Member of Karnataka Legislative Assembly
- Incumbent
- Assumed office 2016
- Preceded by: Gurupadappa Nagamarapalli
- Constituency: Bidar
- In office 2009–2013
- Preceded by: Gurupadappa Nagamarapalli
- Succeeded by: Gurupadappa Nagamarapalli
- Constituency: Bidar

Minister of State for Youth Empowerment and Sports of Karnataka
- In office 22 December 2018 – 8 July 2019
- Preceded by: Pramod Madhwaraj
- Succeeded by: K. S. Eshwarappa

Personal details
- Born: 1 May 1966 (age 60) Bidar, Mysuru State (Present-day Karnataka), India
- Party: Indian National Congress
- Spouse(s): Ayesha Begum Seema Aiman (m. 1998)
- Education: PUC
- Occupation: Politician

= Rahim Khan (Indian politician) =

Indian politician (born 1964)

Rahim Khan (born 1 May 1964) is an Indian politician from Karnataka. He is a three-time MLA and he served as a Cabinet Minister in the Government of Karnataka and as a Member of the Karnataka Legislative Assembly representing Bidar.

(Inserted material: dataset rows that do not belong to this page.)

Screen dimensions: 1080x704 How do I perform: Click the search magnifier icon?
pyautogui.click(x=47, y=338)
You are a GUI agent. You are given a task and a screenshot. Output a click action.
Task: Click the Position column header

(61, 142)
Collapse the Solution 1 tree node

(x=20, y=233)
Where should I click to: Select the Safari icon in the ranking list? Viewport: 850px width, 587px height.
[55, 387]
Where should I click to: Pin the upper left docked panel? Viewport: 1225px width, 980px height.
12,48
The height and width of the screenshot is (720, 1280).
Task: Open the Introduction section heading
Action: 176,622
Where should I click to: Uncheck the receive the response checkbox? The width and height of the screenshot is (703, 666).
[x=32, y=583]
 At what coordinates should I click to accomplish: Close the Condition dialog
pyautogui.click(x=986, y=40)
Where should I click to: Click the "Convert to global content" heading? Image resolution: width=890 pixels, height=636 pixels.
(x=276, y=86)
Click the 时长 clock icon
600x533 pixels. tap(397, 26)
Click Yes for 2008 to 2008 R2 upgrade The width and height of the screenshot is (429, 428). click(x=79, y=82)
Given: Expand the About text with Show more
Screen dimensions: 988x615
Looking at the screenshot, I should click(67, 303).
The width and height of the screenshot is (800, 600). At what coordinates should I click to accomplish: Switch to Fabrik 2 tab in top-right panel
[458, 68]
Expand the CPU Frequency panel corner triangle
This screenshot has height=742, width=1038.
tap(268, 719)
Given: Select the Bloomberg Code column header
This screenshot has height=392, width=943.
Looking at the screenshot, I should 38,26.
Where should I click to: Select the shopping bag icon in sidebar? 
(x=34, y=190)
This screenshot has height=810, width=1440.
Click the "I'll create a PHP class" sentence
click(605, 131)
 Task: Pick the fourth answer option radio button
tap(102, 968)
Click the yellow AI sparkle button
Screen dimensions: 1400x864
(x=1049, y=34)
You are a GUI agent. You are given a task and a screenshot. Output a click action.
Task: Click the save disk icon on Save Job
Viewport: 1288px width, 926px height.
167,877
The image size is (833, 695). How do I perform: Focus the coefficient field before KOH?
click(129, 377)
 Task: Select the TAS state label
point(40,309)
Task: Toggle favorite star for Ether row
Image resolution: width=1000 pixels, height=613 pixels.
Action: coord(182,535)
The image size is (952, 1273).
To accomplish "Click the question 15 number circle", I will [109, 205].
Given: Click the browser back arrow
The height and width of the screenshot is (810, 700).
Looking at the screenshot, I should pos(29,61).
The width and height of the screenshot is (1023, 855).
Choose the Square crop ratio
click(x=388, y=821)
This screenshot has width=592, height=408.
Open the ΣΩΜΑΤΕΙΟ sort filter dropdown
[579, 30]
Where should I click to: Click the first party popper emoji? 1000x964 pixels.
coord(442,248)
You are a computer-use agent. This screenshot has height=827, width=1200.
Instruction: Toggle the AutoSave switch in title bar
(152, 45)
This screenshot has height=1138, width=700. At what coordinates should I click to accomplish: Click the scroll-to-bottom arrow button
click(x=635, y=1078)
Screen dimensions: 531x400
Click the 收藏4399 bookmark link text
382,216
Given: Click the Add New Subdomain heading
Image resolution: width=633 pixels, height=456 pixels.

He was the Minister of State for Youth Empowerment and Sports of Karnataka from 22 December 2018 to 8 July 2019.

== Career ==
Khan is a three-time MLA from Bidar Constituency. He represents the Indian National Congress. He won the 2023 Karnataka Legislative Assembly Election defeating Suryakanth Nagamarpalli of Janata Dal (S) by a margin of 10,780 votes. He won the 2018 Karnataka Legislative Assembly Election as MLA from the Bidar seat for the second time representing Indian National Congress. In 2018, he defeated Surayakanth Nagmarpalli of BJP by a margin of 10,245 votes. In 2016 by-poll, Khan won the Bidar seat for the first time. Rahim Khan has been appointed as Chairman for Karnataka Warehousing Corporation in 2016.